* _Objective_
Return the records below word for word, with every line unchanged.

* _Data for this task_
________________________________________
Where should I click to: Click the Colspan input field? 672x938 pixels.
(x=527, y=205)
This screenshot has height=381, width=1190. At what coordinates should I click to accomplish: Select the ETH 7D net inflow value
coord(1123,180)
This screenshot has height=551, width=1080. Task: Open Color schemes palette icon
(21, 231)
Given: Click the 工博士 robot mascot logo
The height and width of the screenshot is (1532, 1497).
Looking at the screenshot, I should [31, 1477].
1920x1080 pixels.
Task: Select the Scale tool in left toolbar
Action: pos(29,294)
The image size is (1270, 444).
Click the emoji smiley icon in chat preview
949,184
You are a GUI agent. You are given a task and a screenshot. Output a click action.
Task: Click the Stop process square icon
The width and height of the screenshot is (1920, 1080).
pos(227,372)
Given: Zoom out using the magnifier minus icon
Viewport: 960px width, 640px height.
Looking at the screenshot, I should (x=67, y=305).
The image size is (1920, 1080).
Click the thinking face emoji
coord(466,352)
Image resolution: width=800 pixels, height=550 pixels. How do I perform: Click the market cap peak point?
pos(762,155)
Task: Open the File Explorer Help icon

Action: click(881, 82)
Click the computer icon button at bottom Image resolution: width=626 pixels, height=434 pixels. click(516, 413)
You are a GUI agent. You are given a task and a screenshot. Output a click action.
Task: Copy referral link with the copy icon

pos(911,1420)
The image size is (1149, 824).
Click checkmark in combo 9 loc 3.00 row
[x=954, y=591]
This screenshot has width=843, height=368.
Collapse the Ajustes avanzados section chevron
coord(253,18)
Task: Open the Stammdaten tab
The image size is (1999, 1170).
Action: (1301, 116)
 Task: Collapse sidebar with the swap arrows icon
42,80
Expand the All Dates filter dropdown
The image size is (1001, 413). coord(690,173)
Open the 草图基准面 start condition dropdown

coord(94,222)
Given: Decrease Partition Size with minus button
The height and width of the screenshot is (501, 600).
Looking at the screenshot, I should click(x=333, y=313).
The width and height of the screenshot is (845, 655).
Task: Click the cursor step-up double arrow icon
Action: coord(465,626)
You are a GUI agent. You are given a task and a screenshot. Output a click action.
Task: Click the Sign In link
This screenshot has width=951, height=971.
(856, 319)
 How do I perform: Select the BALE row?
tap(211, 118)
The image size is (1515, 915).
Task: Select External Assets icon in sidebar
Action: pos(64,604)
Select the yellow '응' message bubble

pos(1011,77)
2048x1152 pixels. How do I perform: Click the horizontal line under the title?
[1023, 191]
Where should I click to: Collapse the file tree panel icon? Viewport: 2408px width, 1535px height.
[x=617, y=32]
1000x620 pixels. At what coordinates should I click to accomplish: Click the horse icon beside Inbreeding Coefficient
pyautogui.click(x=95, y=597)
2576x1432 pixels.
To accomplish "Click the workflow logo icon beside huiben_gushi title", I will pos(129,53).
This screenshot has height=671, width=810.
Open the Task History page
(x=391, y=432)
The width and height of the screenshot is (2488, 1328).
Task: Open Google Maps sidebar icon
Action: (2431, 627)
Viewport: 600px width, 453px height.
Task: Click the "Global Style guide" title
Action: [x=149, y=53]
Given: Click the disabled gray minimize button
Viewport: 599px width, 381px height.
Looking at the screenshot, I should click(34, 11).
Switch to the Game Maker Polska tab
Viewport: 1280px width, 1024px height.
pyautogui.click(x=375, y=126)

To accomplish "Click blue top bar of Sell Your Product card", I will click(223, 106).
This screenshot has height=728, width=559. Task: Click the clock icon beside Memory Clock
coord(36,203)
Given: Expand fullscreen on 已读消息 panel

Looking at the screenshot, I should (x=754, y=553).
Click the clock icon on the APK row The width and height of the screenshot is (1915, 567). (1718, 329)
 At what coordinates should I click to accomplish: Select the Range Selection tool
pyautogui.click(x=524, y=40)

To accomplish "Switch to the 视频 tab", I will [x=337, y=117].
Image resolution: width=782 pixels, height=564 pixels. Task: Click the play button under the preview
________________________________________
* _Complete response_
Where should I click to: Click the Colspan input field? 672x938 pixels.
(x=527, y=205)
This screenshot has height=381, width=1190. At what coordinates should I click to accomplish: Select the ETH 7D net inflow value
coord(1123,180)
This screenshot has height=551, width=1080. Task: Open Color schemes palette icon
(21, 231)
Given: Click the 工博士 robot mascot logo
The height and width of the screenshot is (1532, 1497).
Looking at the screenshot, I should [31, 1477].
1920x1080 pixels.
Task: Select the Scale tool in left toolbar
Action: pos(29,294)
The image size is (1270, 444).
Click the emoji smiley icon in chat preview
949,184
You are a GUI agent. You are given a task and a screenshot. Output a click action.
Task: Click the Stop process square icon
The width and height of the screenshot is (1920, 1080).
pos(227,372)
Given: Zoom out using the magnifier minus icon
Viewport: 960px width, 640px height.
Looking at the screenshot, I should (x=67, y=305).
The image size is (1920, 1080).
Click the thinking face emoji
coord(466,352)
Image resolution: width=800 pixels, height=550 pixels. How do I perform: Click the market cap peak point?
pos(762,155)
Task: Open the File Explorer Help icon

Action: click(881, 82)
Click the computer icon button at bottom Image resolution: width=626 pixels, height=434 pixels. click(516, 413)
You are a GUI agent. You are given a task and a screenshot. Output a click action.
Task: Copy referral link with the copy icon

pos(911,1420)
The image size is (1149, 824).
Click checkmark in combo 9 loc 3.00 row
[x=954, y=591]
This screenshot has width=843, height=368.
Collapse the Ajustes avanzados section chevron
coord(253,18)
Task: Open the Stammdaten tab
The image size is (1999, 1170).
Action: (1301, 116)
 Task: Collapse sidebar with the swap arrows icon
42,80
Expand the All Dates filter dropdown
The image size is (1001, 413). coord(690,173)
Open the 草图基准面 start condition dropdown

coord(94,222)
Given: Decrease Partition Size with minus button
The height and width of the screenshot is (501, 600).
Looking at the screenshot, I should click(x=333, y=313).
The width and height of the screenshot is (845, 655).
Task: Click the cursor step-up double arrow icon
Action: coord(465,626)
You are a GUI agent. You are given a task and a screenshot. Output a click action.
Task: Click the Sign In link
This screenshot has width=951, height=971.
(856, 319)
 How do I perform: Select the BALE row?
tap(211, 118)
The image size is (1515, 915).
Task: Select External Assets icon in sidebar
Action: pos(64,604)
Select the yellow '응' message bubble

pos(1011,77)
2048x1152 pixels. How do I perform: Click the horizontal line under the title?
[1023, 191]
Where should I click to: Collapse the file tree panel icon? Viewport: 2408px width, 1535px height.
[x=617, y=32]
1000x620 pixels. At what coordinates should I click to accomplish: Click the horse icon beside Inbreeding Coefficient
pyautogui.click(x=95, y=597)
2576x1432 pixels.
To accomplish "Click the workflow logo icon beside huiben_gushi title", I will pos(129,53).
This screenshot has height=671, width=810.
Open the Task History page
(x=391, y=432)
The width and height of the screenshot is (2488, 1328).
Task: Open Google Maps sidebar icon
Action: (2431, 627)
Viewport: 600px width, 453px height.
Task: Click the "Global Style guide" title
Action: [x=149, y=53]
Given: Click the disabled gray minimize button
Viewport: 599px width, 381px height.
Looking at the screenshot, I should click(34, 11).
Switch to the Game Maker Polska tab
Viewport: 1280px width, 1024px height.
pyautogui.click(x=375, y=126)

To accomplish "Click blue top bar of Sell Your Product card", I will click(223, 106).
This screenshot has height=728, width=559. Task: Click the clock icon beside Memory Clock
coord(36,203)
Given: Expand fullscreen on 已读消息 panel

Looking at the screenshot, I should (x=754, y=553).
Click the clock icon on the APK row The width and height of the screenshot is (1915, 567). (1718, 329)
 At what coordinates should I click to accomplish: Select the Range Selection tool
pyautogui.click(x=524, y=40)

To accomplish "Switch to the 视频 tab", I will [x=337, y=117].
Image resolution: width=782 pixels, height=564 pixels. Task: Click the play button under the preview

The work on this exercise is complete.